=== SELECTION ===

Takeaways

The Final Regulations provide guidelines for life cycle analyses, which C&G facilities are required to employ to determine their life cycle greenhouse gas (GHG) emissions rate.
The Final Regulations include additional methods for determining the maximum output for purposes of meeting the One Megawatt Exception.
The Final Regulations failed to provide flexibility for biomass, renewable natural gas (RNG) and other similar projects.

On January 7, 2025, the U.S. Department of Treasury (Treasury) and the Internal Revenue Service (IRS) released final regulations [TD 10024] (Final Regulations) providing guidance on the Clean Electricity Production Tax Credit (CEPC) under section 45Y of the Internal Revenue Code (IRC) and the Clean Electricity Investment Tax Credit (CEIC) under section 48E of the IRC (collectively, the Clean Electricity Tax Credits). The Clean Electricity Tax Credits are technology neutral and provide incentives to any clean energy facility that achieves net-zero greenhouse gas (GHG) emissions, giving these facilities the ability to develop over time, while also offering longer-term certainty to investors and developers of clean energy projects. These technologies include wind, solar, hydropower, marine and hydrokinetic, nuclear fission and fusion, geothermal, and certain types of waste energy recovery property (WERP). Treasury and the IRS anticipate releasing the first annual table confirming the list of qualifying technologies soon, but cannot commit to a specific timeline for the annual table release date due to the time and effort necessary to conduct emissions analyses that meet the statutory requirements.

=== DATA ENTRIES ===

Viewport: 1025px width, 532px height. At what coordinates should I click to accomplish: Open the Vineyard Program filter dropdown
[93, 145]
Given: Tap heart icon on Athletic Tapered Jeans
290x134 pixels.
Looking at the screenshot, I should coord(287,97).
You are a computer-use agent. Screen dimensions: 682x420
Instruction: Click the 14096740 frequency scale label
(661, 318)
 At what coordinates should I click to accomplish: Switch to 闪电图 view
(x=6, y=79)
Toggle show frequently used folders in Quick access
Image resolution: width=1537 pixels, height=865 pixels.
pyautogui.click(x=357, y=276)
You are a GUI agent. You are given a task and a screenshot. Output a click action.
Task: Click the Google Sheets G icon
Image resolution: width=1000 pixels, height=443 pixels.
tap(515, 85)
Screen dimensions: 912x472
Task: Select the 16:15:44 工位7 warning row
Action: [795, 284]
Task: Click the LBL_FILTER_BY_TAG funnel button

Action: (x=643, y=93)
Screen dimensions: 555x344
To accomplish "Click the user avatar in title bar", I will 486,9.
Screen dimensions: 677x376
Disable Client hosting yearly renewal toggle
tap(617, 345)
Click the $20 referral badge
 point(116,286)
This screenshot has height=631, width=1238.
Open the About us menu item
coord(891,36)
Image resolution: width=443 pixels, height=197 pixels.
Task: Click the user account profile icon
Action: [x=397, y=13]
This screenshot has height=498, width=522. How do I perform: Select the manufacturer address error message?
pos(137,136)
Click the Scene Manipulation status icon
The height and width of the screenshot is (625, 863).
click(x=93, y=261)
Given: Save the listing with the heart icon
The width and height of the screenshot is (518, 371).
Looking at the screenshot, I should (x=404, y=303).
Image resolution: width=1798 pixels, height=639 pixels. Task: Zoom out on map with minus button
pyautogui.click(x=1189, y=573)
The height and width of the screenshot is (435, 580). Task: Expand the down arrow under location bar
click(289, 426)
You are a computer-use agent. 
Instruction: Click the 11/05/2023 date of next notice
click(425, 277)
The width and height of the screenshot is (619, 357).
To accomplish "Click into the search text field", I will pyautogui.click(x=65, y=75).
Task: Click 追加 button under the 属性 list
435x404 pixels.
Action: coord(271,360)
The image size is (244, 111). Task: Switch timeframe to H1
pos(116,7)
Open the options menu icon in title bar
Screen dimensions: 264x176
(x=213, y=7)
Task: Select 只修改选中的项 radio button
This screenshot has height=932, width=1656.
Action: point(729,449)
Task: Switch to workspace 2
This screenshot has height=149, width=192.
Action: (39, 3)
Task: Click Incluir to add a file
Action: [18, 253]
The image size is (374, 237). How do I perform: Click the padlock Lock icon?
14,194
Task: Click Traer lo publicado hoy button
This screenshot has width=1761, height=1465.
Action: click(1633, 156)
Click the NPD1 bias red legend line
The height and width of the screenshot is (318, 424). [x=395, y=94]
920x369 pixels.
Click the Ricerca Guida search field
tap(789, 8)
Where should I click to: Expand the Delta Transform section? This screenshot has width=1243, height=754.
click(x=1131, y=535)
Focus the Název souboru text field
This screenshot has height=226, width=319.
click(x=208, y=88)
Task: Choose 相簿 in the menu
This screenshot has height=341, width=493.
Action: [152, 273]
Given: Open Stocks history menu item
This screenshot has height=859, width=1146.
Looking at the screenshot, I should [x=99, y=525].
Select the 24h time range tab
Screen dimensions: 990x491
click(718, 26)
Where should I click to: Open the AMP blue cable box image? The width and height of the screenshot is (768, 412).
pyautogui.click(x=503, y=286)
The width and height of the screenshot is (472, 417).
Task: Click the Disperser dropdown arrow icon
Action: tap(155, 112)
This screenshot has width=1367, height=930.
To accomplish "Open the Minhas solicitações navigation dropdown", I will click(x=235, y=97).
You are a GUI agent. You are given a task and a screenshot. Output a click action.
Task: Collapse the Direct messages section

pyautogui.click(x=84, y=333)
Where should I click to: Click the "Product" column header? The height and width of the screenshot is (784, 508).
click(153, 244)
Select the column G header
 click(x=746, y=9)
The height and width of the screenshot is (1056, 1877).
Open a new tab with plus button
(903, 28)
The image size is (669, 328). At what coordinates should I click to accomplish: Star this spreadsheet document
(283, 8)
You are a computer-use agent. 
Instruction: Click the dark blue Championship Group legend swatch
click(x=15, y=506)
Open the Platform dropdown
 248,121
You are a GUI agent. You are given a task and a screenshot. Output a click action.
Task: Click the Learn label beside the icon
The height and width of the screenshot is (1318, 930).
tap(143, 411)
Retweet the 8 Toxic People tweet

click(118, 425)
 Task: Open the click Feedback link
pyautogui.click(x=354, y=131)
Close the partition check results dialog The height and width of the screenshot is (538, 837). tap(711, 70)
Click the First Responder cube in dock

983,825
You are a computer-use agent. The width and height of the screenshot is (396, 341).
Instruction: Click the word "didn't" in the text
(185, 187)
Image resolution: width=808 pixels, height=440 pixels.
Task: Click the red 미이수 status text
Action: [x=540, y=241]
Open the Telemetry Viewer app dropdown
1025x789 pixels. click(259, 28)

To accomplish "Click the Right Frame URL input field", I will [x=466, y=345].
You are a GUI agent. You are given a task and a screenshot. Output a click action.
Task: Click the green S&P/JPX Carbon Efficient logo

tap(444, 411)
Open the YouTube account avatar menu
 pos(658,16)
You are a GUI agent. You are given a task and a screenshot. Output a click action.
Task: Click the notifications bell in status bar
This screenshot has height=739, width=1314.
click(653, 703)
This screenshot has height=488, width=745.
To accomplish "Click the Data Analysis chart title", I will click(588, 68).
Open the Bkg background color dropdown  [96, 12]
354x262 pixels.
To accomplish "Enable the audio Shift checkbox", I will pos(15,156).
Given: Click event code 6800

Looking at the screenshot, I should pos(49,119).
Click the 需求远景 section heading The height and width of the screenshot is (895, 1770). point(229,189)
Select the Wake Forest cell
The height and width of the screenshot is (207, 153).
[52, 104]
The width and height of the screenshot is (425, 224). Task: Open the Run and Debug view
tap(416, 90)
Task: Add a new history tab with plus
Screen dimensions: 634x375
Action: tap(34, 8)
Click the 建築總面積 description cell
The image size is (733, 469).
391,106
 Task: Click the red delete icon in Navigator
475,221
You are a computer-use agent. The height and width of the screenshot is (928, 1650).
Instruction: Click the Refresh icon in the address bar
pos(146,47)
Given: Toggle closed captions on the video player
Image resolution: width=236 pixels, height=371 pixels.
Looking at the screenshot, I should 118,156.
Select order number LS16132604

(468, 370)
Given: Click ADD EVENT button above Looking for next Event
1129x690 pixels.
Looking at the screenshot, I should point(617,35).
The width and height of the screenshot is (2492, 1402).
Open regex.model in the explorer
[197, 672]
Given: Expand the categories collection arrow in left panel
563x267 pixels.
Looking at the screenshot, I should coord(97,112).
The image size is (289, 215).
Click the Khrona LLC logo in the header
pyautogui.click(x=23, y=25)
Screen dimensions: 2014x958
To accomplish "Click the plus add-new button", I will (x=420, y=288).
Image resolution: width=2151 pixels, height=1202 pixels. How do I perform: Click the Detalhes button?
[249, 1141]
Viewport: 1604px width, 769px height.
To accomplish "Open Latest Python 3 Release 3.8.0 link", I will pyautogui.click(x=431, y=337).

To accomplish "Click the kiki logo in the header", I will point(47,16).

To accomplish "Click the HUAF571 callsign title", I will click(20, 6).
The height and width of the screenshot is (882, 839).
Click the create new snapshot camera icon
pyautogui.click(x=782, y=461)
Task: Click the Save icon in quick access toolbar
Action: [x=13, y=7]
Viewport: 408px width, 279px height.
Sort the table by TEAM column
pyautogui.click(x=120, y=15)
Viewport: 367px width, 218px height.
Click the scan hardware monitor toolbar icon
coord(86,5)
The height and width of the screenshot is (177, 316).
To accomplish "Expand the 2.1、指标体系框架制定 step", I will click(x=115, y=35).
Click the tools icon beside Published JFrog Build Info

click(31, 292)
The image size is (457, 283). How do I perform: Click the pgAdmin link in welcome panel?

===

PROBLEM 1 - Change the article on the clean electricity tax credits between "The Final Regulations provide" and "(GHG) emissions rate.", inclusive, so that "guidelines" is replaced with "guidance".
PROBLEM 2 - According to the article on the clean electricity tax credits, on what date did Treasury and the IRS release the final regulations?
The records have no connection to the article on the clean electricity tax credits.

WRITTEN ANSWER 1 -
The Final Regulations provide guidance for life cycle analyses, which C&G facilities are required to employ to determine their life cycle greenhouse gas (GHG) emissions rate.

WRITTEN ANSWER 2 - January 7, 2025